Published March 4, 2022

What Do We Do?
Russia has invaded Ukraine and even though we continue to see brave Ukrainians standing up and fighting back, the reality looks pretty bleak for that country. The democracies of the West and elsewhere are watching the tragic images day by day. The world condemns Putin. The world clucks it's collective tongues and calls Putin a war criminal. A terrorist. A really bad guy. The United Nations has condemned him loud and clear.

We see video of Ukrainian mothers holding their crying babies in their arms imploring us to help them, we see unground subways being used as bomb shelters crowded with people, we see vehicles bumper to bumper on the roads attempting to leave, hoping to get to the west. Meanwhile Russia marches onward. How to stop it?

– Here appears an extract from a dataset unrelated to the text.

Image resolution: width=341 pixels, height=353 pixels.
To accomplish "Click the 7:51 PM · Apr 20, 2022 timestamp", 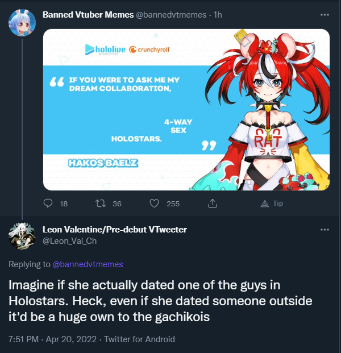I will tap(52, 339).
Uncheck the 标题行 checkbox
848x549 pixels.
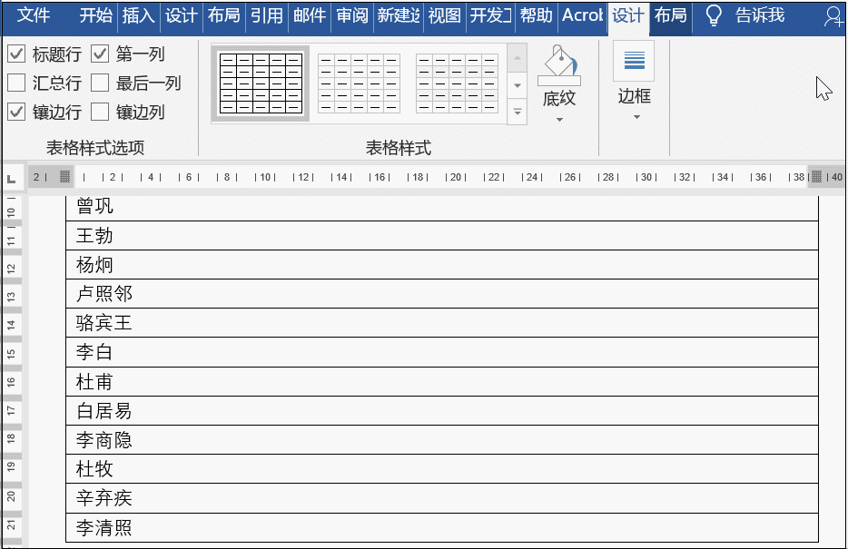point(15,54)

The time for supplying Ukraine with arms to use against Russia has long passed. That should have happened years ago. Yes, sending defense weapons to them at this late stage will help them for a while, but it will be too little too late. The time for serious worldwide sanctions to have a deterrent effect on Russia is also passed. That should have happened a month ago. Anyone who suggests economic sanctions will stop Putin now sounds laughably ridiculous.

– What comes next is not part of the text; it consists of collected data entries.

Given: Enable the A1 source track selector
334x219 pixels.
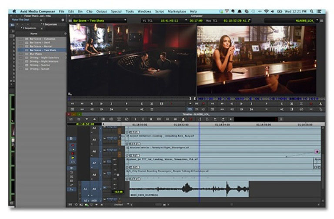Looking at the screenshot, I should (85, 189).
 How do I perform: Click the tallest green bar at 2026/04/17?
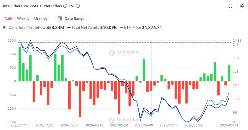(x=20, y=64)
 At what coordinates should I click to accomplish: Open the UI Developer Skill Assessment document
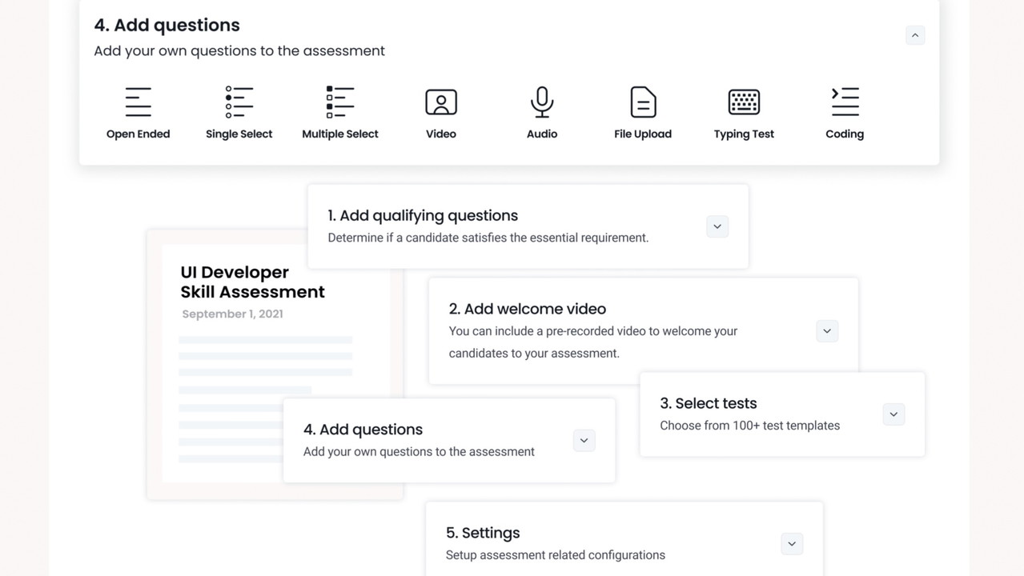tap(252, 282)
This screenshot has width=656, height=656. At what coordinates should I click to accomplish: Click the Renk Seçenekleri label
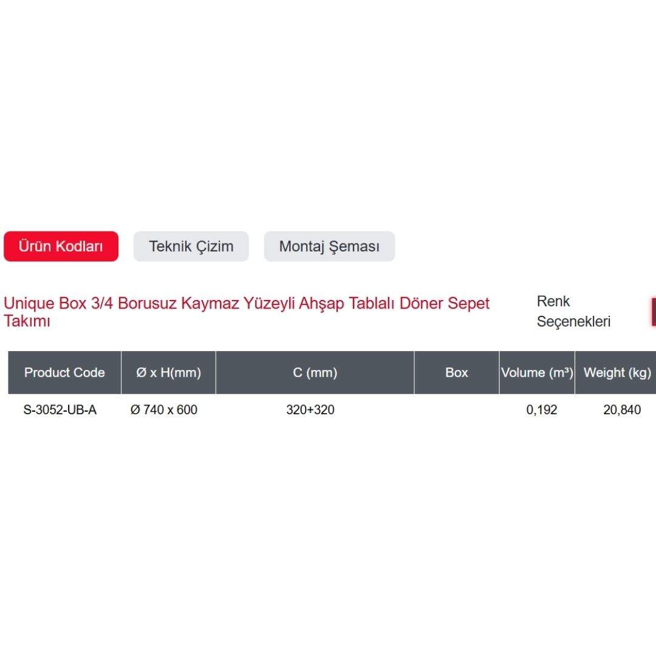click(x=573, y=312)
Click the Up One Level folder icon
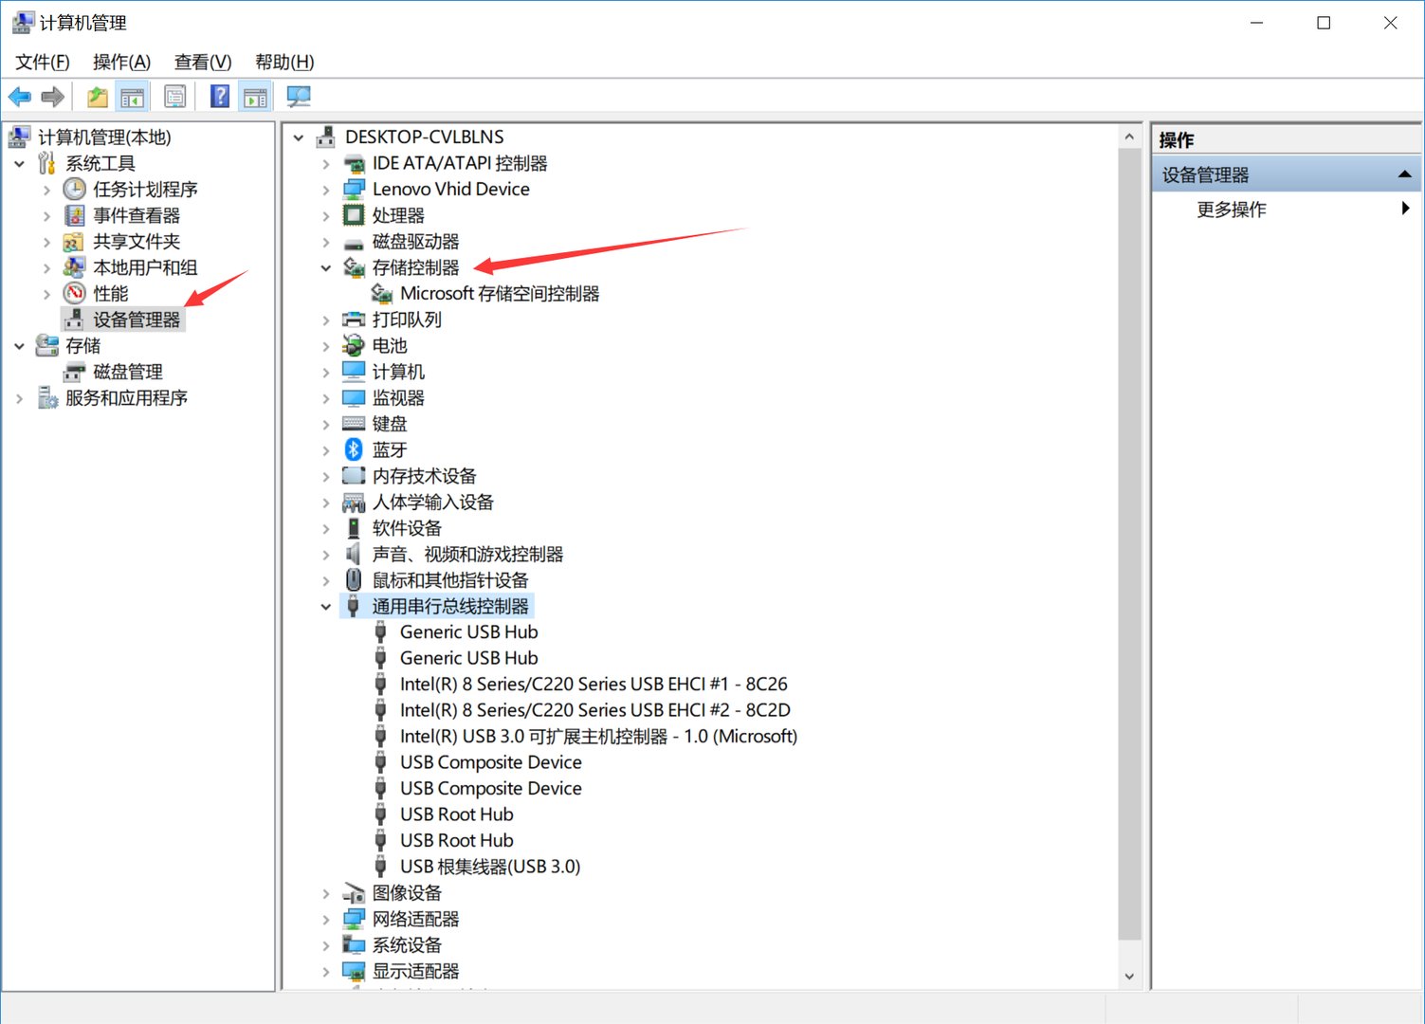1425x1024 pixels. [97, 97]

So, what now? It is as clear as day that the so-called free world has become impotent against tyrannical aggression from an enemy who possesses nuclear weapons and is willing to use them. No sane person wants a nuclear war that might very well spell the end of mankind. The trouble is, Putin does not appear to be sane. Western nations are fearful that any move of an aggressive nature against Putin would drive him to release nuclear bombs, of which the West would retaliate in kind. And then, well there you go.

What does America do at this point? Military experts, political pundits and others who offer their opinions on TV, social media, newspapers and news sites vary greatly. The pendulum swings from engaging the Russians in a full war to staying completely out of it. Do we jump in and save the world or do we maintain an isolationist pose and simply accept what happens?

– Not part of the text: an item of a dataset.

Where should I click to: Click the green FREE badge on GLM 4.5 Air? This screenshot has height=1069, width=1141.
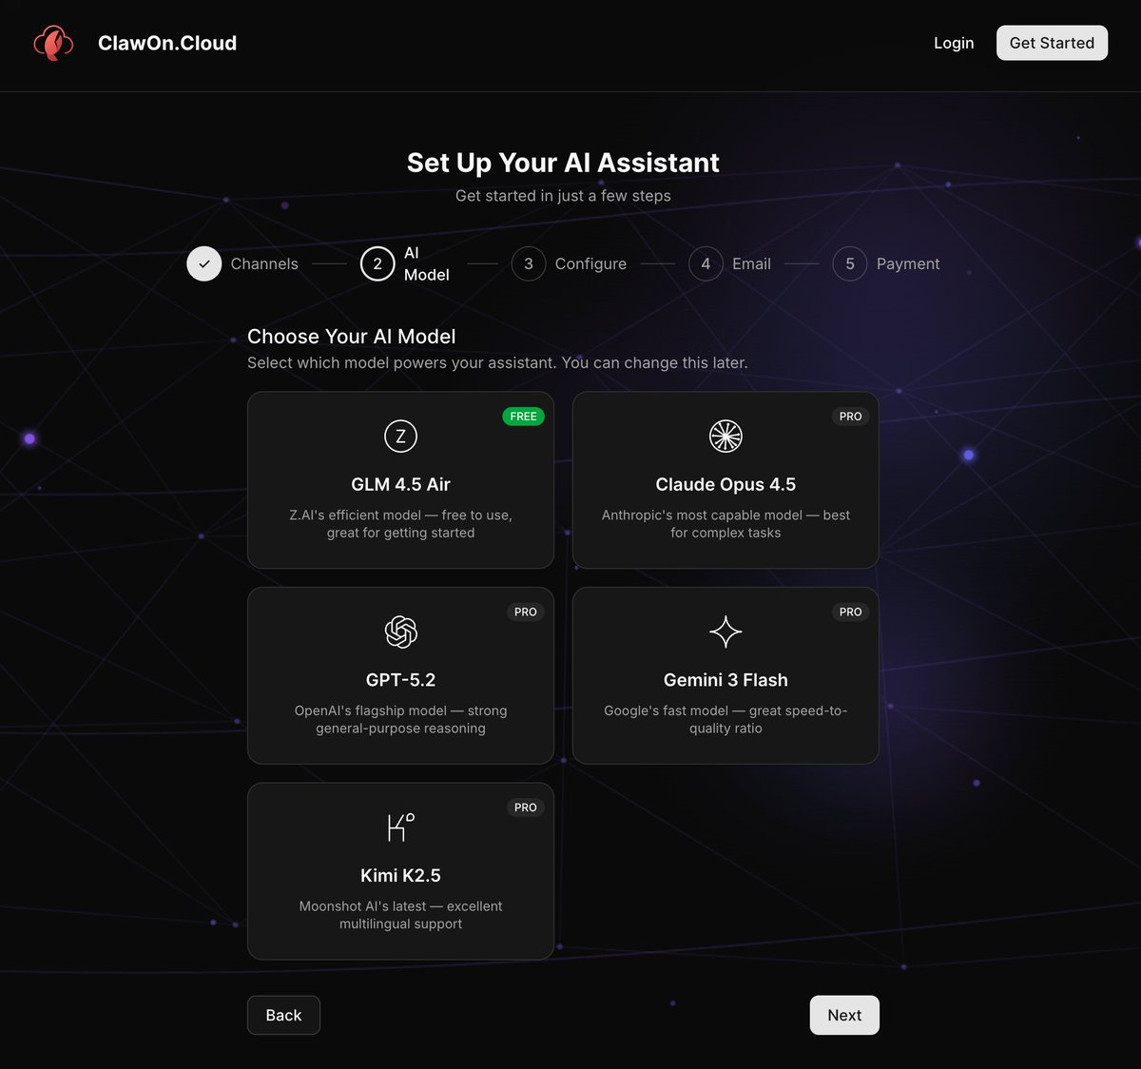pyautogui.click(x=523, y=417)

I'm no military expert or political expert, or expert in world affairs. I'm not a think tank genius by any means, but I can think and I can reason. I know that if the world sits back and does nothing, if we "tsk-tsk" as we sit in front of our television sets watching one evil son of a bitch take over Ukraine, he won't stop there. Putin will realize that the West has become a paper tiger and he won't rest until he has reestablished the old Soviet Union.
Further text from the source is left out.